Saved entries:
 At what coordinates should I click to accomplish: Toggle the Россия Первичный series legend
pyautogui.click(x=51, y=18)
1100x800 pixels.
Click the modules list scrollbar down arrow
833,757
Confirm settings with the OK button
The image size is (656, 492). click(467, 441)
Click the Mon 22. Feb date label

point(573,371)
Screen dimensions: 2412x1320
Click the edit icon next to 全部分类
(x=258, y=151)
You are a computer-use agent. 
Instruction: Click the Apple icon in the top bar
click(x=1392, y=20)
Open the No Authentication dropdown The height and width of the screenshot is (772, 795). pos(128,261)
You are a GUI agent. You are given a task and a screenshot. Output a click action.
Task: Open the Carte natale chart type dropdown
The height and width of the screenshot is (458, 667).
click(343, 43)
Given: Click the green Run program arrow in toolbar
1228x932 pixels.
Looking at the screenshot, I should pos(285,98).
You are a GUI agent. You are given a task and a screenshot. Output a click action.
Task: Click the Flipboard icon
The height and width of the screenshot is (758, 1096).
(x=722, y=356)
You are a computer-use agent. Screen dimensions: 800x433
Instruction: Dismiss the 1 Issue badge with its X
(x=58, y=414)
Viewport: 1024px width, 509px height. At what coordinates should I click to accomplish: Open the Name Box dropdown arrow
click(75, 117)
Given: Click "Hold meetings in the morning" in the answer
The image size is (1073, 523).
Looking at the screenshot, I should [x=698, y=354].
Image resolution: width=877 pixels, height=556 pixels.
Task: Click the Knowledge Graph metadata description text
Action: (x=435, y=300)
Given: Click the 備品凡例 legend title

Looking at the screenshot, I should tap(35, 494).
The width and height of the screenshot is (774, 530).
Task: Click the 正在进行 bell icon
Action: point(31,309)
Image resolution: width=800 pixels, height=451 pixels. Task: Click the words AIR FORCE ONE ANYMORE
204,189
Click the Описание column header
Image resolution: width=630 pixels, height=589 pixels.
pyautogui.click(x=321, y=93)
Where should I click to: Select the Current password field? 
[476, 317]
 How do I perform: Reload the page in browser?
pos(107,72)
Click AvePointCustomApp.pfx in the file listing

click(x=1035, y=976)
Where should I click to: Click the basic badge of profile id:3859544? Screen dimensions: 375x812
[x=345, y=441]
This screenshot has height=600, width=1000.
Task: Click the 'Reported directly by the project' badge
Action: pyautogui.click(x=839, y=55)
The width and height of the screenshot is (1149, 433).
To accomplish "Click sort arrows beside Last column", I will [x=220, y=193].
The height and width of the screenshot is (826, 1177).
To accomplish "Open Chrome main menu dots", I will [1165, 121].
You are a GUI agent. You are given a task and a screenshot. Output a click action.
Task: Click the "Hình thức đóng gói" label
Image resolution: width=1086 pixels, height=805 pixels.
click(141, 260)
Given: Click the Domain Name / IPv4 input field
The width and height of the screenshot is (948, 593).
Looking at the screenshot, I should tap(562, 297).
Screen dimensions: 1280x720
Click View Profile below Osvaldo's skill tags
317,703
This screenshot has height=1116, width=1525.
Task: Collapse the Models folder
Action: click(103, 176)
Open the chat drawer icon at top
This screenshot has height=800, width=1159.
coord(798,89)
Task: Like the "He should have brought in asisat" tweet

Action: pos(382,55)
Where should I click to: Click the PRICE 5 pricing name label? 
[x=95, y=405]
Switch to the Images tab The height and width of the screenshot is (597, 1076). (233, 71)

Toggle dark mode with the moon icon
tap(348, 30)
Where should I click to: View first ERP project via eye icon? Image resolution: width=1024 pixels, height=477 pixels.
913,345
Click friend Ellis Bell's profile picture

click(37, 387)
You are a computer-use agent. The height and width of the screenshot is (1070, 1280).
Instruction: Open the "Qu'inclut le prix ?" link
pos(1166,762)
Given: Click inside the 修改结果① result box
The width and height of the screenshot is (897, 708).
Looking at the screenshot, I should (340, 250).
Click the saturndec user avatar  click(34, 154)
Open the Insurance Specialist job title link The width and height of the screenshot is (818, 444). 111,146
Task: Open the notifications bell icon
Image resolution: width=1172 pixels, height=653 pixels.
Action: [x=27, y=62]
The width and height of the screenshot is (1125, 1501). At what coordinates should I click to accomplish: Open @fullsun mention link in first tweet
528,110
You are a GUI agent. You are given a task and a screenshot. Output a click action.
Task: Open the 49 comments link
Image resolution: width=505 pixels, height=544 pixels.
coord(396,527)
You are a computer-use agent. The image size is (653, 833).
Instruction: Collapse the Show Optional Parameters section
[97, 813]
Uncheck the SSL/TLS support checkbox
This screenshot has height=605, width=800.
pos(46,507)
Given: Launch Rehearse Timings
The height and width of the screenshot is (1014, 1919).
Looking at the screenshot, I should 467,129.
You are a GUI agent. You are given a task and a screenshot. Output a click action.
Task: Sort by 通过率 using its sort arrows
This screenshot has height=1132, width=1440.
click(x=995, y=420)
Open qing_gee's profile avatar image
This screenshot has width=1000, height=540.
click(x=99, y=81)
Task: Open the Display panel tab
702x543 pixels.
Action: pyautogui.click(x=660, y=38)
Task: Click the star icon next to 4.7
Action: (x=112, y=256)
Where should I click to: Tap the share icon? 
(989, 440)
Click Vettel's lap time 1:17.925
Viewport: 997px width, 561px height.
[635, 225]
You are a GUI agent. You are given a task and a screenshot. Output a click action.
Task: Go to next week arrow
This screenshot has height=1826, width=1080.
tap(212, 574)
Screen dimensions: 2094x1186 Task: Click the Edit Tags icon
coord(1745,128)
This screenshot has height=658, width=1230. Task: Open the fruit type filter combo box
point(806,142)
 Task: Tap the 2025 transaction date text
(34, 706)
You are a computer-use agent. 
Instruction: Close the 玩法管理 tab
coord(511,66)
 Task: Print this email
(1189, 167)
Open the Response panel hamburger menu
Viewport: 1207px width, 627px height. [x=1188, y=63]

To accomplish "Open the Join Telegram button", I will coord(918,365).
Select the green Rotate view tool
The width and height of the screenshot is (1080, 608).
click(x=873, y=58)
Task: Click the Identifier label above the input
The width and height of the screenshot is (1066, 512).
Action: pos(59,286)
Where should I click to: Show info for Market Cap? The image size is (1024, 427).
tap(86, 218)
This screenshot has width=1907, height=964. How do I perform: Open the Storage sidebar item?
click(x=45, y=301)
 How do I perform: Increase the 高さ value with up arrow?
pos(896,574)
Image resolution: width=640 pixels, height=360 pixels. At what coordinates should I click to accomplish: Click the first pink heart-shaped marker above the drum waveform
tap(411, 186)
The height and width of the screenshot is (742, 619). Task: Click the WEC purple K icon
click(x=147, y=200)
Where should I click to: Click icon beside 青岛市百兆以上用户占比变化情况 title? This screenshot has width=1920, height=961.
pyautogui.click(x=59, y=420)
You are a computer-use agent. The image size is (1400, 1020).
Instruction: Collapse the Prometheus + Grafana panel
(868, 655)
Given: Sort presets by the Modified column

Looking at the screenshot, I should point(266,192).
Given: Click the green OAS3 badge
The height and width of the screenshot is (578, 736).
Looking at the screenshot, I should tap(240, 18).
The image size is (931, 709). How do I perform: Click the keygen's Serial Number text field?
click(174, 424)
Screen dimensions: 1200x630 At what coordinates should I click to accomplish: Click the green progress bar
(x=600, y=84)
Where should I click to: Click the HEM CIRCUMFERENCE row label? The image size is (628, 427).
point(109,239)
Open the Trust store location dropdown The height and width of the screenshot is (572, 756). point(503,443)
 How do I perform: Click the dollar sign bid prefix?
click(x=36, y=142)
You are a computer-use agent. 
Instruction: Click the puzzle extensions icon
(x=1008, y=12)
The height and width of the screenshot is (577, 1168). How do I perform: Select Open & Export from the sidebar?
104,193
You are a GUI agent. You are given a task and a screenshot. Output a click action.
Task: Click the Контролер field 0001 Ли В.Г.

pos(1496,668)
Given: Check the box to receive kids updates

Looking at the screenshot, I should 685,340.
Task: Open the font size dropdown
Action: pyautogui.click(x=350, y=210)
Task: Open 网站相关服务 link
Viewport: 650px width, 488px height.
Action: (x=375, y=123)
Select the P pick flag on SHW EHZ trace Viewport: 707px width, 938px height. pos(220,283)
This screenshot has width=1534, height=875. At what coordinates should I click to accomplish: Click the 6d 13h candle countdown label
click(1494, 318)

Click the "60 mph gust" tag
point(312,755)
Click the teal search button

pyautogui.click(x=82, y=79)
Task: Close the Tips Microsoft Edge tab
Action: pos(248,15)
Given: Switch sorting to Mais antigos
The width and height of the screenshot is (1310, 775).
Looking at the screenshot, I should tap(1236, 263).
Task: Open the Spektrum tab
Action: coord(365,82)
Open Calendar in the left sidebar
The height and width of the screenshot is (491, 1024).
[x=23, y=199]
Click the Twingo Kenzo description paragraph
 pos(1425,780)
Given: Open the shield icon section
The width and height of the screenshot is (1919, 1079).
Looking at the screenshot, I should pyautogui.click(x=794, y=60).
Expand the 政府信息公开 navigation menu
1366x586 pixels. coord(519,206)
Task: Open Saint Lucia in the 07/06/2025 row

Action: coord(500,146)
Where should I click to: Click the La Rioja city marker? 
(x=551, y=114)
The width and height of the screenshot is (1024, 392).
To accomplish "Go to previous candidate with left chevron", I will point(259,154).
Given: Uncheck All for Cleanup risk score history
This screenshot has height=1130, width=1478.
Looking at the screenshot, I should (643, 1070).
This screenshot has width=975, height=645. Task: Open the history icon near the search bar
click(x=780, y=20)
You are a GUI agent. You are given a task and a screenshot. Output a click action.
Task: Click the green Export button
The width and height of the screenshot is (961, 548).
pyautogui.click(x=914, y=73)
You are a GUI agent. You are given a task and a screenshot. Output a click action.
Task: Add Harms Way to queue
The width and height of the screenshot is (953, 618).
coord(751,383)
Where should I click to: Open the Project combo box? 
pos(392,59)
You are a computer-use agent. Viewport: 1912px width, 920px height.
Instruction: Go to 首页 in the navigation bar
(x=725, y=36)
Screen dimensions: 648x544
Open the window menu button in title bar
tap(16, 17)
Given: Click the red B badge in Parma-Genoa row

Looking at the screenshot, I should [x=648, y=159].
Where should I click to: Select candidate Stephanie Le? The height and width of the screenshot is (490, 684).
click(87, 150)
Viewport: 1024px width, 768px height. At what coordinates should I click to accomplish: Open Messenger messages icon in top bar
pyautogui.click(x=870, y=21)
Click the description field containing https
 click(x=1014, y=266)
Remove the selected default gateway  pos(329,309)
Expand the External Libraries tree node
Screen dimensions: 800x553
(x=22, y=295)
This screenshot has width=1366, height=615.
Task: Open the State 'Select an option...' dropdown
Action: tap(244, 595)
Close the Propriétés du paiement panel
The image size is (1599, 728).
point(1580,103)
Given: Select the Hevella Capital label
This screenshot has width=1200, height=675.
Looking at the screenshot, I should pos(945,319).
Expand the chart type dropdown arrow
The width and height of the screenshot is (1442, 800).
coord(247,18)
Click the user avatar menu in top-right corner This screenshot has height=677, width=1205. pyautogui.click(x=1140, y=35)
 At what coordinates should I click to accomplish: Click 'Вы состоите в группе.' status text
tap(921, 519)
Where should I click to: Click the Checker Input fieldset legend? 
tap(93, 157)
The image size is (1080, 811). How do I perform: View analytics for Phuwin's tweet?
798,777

Prompt:
Lines that contain "user" are to be copied from the records above.

Reply:
Click the saturndec user avatar  click(34, 154)
Click the user avatar menu in top-right corner This screenshot has height=677, width=1205. pyautogui.click(x=1140, y=35)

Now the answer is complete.